Lorin Silverman

Lorin Silverman

Lori Silverman (b. 1987) glass artist and designer

Born and raised in New York City, Lorin Silverman began exploring his passion for glass at the age of 12. He recounts tales of skipping high school once a week to learn glass-blowing at Brooklyn’s Urban Glass Studio, from where he continues to run his practice to this day. Lorin worked his way up in “old school” fashion at Urban Glass, sweeping floors, assisting, teaching classes, and working on his own pieces whenever possible. He assisted contemporary glass and lighting luminaries such as Jeff Zimmerman and Lindsey Adelman during his foundational years.

After graduating from LaGuardia High School, Lorin studied sculpture and glass-making at Temple University and eventually received his BFA from Alfred University in 2009. Subsequent years were spent learning, teaching, and developing at the Corning Museum of Glass in upstate NY; Brooklyn Glass; and Haystack Mountain School of Craft & Glass. He has studied under major glass masters such as Pino Singretto, who worked for many years in the famed glassmaking house of Salviati on the island of Murano, Italy. All the while Lorin continued studying many styles of historical glass-making, with an emphasis on Italian and Scandinavian design. His work has been shown in numerous group exhibitions and competitions along the east coast.

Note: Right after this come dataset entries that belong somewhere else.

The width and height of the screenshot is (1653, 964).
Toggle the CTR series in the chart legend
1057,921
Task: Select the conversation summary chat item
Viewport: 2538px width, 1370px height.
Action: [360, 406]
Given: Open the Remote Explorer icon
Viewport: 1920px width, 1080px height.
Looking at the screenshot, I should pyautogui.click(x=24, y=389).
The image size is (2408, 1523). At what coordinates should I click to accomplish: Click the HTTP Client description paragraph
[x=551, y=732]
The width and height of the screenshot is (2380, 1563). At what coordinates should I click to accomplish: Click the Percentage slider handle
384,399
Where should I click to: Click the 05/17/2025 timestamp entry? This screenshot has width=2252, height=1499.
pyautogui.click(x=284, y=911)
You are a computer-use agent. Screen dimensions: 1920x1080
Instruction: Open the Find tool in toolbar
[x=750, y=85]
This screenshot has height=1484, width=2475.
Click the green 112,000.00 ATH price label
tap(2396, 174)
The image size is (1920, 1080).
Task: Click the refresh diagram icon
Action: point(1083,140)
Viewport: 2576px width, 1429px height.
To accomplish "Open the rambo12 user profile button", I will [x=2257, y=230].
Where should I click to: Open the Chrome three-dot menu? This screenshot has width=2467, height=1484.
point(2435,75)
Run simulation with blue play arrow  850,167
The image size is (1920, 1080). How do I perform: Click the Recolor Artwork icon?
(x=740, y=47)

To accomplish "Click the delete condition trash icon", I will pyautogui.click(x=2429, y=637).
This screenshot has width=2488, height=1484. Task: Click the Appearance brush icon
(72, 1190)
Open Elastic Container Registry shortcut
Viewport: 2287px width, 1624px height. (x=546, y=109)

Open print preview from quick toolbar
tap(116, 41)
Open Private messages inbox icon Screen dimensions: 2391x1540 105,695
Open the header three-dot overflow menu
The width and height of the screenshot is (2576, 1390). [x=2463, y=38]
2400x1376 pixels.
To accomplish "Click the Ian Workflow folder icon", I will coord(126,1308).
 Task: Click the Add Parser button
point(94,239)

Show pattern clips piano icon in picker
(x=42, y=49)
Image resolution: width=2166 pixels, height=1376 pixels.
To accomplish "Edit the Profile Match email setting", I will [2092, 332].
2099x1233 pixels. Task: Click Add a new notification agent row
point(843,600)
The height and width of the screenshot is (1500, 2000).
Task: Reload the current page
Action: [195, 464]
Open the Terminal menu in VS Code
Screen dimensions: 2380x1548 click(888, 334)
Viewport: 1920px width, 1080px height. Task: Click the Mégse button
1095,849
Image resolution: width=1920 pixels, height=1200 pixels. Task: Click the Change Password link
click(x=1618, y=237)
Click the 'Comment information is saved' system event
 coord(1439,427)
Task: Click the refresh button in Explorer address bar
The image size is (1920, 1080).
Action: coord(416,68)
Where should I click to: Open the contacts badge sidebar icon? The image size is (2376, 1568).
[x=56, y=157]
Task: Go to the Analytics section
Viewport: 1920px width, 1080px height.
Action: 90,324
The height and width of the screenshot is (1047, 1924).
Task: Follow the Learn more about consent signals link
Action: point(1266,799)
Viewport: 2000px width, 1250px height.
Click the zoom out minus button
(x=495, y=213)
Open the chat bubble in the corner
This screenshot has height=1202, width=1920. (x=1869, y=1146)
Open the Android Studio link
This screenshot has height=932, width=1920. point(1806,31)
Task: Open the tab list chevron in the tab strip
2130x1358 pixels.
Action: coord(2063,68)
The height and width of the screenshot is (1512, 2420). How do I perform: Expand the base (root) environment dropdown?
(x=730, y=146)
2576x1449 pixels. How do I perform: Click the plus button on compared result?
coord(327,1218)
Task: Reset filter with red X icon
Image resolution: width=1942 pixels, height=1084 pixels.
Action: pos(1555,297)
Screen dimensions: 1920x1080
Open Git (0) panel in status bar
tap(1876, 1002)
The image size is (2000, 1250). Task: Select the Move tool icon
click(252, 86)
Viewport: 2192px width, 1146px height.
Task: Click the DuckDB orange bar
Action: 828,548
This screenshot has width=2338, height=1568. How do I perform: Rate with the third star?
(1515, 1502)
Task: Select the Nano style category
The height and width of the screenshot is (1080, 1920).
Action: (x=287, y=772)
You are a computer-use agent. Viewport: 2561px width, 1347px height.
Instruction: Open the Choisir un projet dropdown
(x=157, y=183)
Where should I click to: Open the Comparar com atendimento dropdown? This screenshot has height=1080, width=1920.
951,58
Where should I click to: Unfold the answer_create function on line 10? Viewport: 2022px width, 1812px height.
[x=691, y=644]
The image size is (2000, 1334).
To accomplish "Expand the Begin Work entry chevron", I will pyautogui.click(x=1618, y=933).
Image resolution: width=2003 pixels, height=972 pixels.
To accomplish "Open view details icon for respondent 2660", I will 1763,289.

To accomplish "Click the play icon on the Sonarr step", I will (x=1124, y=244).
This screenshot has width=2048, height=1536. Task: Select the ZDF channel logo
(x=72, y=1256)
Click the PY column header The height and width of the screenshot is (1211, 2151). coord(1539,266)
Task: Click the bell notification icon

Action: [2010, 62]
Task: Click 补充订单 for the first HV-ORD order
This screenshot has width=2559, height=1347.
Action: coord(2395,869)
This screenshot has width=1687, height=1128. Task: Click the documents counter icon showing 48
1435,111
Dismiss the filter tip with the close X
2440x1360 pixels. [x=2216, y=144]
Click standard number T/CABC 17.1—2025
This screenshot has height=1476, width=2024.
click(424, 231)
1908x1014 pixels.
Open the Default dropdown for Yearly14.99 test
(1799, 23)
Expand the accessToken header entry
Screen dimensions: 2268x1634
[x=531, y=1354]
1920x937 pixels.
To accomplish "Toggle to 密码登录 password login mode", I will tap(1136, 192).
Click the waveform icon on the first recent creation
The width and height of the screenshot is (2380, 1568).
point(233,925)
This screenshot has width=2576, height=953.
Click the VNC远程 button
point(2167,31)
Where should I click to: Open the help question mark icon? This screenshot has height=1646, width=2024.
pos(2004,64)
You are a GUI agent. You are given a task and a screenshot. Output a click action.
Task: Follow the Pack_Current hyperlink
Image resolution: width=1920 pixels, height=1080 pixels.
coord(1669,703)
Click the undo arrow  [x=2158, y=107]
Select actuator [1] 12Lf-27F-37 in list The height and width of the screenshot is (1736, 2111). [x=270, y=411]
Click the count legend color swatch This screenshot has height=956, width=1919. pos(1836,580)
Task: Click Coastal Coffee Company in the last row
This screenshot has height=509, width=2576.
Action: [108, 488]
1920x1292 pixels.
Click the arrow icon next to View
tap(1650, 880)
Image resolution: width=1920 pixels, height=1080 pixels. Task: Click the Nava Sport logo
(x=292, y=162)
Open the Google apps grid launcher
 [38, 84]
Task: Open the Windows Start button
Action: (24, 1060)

In 2013 Lorin took the plunge and opened his own company, Eidos Glass. Here he was able to funnel his years of development into his own creations. Taking on the roles of designer, maker, and sales-rep, Lorin established his own line of lighting and decorative objects that soon led to orders and private commissions from big-name design firms such as Yabu Pushelberg, Jamie Drake, Amy Lau, and Rafael de Cardenas. The long-term goal was to establish a company that produced beautiful, modestly priced pieces in balance with a smaller line of more ambitious and artistic creations, where Lorin could realize his design fantasies and challenge himself technically. He gets serious when discussing his craft and can ruminate about a piece down to the most minute detail. Glass-blowing is his passion, and in hearing him speak, you quickly understand that no decision about any portion of his work is taken lightly or made off the cuff. Every element is deliberate and considered. He is at once an artist, designer, and highly skilled technician. Lorin takes inspiration from a quote by Leonardo da Vinci: “Where the spirit does not work with the hand, there is no art.”